• _The problem_:
Search the data for the string "computer" and extract every line where it appears.

• _Data for processing_:
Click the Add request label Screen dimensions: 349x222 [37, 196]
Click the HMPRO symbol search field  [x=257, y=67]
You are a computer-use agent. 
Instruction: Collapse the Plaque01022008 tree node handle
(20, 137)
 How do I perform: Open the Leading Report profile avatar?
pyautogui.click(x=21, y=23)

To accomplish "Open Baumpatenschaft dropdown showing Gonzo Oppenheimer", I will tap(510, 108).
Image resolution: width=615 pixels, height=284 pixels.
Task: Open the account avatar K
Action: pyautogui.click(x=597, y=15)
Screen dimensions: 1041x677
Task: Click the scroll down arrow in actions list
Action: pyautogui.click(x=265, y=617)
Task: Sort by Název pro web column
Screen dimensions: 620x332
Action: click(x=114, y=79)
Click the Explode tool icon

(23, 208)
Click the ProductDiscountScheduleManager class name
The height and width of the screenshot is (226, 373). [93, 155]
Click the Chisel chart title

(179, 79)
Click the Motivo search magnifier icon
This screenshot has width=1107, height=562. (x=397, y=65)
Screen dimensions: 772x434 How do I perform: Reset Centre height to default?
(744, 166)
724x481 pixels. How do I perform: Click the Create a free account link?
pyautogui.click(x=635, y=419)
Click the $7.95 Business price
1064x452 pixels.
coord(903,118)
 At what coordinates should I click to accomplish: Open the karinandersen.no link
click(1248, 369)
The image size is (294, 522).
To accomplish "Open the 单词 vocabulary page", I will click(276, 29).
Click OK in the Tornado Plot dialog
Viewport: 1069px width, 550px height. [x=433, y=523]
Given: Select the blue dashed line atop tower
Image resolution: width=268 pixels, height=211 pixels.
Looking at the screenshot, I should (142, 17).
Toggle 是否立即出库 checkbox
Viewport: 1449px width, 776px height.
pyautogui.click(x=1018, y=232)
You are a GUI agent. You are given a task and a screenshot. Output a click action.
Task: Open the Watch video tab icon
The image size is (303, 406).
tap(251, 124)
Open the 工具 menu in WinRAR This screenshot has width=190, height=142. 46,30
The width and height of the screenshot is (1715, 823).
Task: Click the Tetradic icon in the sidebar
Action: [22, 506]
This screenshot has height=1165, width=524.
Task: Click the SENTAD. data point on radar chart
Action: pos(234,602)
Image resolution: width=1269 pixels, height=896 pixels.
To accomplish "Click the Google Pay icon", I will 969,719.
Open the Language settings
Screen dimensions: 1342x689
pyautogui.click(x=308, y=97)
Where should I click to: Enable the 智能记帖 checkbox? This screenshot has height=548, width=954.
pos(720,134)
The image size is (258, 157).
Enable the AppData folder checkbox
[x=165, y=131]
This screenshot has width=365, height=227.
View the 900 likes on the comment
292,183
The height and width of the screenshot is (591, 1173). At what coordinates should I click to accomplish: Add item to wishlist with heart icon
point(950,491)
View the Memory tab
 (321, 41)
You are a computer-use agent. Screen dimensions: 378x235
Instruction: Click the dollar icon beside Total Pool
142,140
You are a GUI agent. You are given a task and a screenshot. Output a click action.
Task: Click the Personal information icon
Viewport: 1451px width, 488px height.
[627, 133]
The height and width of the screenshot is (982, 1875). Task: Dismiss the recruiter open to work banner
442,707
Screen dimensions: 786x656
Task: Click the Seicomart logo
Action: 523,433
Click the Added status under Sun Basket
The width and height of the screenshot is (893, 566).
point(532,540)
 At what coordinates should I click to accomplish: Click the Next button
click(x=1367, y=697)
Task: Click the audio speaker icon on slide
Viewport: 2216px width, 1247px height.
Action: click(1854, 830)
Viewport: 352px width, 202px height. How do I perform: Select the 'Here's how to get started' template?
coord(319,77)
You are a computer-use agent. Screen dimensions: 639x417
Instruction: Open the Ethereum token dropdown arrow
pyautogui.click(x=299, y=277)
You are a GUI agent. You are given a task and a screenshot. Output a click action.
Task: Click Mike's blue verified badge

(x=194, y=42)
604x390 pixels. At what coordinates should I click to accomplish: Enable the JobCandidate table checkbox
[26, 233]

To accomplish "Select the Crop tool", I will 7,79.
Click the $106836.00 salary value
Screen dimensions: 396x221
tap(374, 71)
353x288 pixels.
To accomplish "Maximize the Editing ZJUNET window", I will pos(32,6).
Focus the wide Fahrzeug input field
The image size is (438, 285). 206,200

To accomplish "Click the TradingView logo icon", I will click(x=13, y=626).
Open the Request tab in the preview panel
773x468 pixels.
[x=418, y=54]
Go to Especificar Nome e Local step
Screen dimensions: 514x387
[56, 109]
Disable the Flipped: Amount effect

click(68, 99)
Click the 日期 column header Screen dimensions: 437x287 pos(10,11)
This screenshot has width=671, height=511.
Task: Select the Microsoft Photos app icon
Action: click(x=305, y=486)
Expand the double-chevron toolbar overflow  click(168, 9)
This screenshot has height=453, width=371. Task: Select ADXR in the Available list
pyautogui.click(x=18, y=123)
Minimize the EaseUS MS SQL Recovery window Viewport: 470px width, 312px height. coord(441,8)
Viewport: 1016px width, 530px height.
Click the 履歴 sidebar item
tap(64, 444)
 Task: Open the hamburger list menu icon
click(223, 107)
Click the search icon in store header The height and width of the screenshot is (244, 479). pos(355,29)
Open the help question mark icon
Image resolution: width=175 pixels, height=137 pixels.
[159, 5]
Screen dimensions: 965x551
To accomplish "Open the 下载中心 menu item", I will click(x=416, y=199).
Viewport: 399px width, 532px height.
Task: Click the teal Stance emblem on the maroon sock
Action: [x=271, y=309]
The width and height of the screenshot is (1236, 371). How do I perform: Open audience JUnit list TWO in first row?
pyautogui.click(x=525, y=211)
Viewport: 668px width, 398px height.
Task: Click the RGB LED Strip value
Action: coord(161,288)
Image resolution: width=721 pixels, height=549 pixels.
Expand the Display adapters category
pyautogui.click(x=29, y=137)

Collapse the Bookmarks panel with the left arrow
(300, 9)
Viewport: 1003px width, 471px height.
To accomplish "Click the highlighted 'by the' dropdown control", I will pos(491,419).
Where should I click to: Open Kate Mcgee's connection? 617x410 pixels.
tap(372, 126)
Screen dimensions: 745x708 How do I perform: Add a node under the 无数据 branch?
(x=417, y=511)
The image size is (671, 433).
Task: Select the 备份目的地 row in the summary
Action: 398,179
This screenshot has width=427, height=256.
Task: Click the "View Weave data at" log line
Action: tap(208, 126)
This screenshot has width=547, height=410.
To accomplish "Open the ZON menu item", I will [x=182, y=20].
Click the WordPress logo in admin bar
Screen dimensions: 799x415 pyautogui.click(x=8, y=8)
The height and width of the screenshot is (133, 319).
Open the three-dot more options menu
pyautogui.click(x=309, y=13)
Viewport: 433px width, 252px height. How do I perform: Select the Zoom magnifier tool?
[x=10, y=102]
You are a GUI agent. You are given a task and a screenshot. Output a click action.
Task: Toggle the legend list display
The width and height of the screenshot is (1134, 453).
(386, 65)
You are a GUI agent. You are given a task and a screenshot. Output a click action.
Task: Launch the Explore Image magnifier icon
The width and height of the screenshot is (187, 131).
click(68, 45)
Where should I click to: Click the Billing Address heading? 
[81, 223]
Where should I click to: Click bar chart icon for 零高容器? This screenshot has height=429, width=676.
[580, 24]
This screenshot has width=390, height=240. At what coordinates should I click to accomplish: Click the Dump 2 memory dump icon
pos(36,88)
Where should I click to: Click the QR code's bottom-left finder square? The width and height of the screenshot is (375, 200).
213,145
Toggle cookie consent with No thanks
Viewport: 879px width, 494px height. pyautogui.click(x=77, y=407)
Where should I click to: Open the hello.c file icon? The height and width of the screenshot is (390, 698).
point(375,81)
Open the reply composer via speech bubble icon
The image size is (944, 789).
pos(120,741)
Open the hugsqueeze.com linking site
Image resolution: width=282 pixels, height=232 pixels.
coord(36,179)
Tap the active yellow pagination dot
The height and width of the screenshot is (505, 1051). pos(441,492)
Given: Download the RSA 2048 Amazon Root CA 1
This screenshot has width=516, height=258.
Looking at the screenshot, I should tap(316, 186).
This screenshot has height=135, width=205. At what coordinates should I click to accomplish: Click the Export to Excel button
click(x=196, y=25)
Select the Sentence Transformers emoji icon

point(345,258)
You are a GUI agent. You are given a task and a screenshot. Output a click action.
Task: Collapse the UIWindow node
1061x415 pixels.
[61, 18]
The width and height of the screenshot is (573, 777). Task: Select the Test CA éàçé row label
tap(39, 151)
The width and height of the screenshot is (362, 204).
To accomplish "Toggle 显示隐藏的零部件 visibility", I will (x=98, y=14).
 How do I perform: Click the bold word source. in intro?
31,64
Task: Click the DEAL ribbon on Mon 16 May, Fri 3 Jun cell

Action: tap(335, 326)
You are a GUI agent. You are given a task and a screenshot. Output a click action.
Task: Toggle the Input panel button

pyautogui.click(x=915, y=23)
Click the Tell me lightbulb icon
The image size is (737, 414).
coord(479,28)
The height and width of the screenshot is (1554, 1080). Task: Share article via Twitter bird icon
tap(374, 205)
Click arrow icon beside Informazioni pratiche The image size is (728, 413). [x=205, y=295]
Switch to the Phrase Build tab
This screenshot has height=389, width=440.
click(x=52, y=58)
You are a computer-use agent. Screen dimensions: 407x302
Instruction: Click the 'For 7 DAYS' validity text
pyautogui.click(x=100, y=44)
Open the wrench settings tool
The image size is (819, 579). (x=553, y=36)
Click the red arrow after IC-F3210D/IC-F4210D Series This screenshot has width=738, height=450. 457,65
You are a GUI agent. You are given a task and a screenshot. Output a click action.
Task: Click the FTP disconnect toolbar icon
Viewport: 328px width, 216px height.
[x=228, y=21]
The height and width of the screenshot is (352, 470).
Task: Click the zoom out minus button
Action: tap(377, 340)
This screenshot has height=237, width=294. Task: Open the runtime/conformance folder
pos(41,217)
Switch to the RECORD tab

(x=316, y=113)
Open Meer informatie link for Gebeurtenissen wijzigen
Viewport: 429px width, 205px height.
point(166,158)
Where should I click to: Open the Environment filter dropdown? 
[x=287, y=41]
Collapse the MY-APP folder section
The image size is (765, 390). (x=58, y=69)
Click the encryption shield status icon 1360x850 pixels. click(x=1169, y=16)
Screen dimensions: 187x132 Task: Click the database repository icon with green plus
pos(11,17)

• _Exercise response_:
You are a computer-use agent. 
You are a computer-use agent. Screen dimensions: 378x235
You are a computer-use agent. Screen dimensions: 639x417
You are a computer-use agent. Screen dimensions: 407x302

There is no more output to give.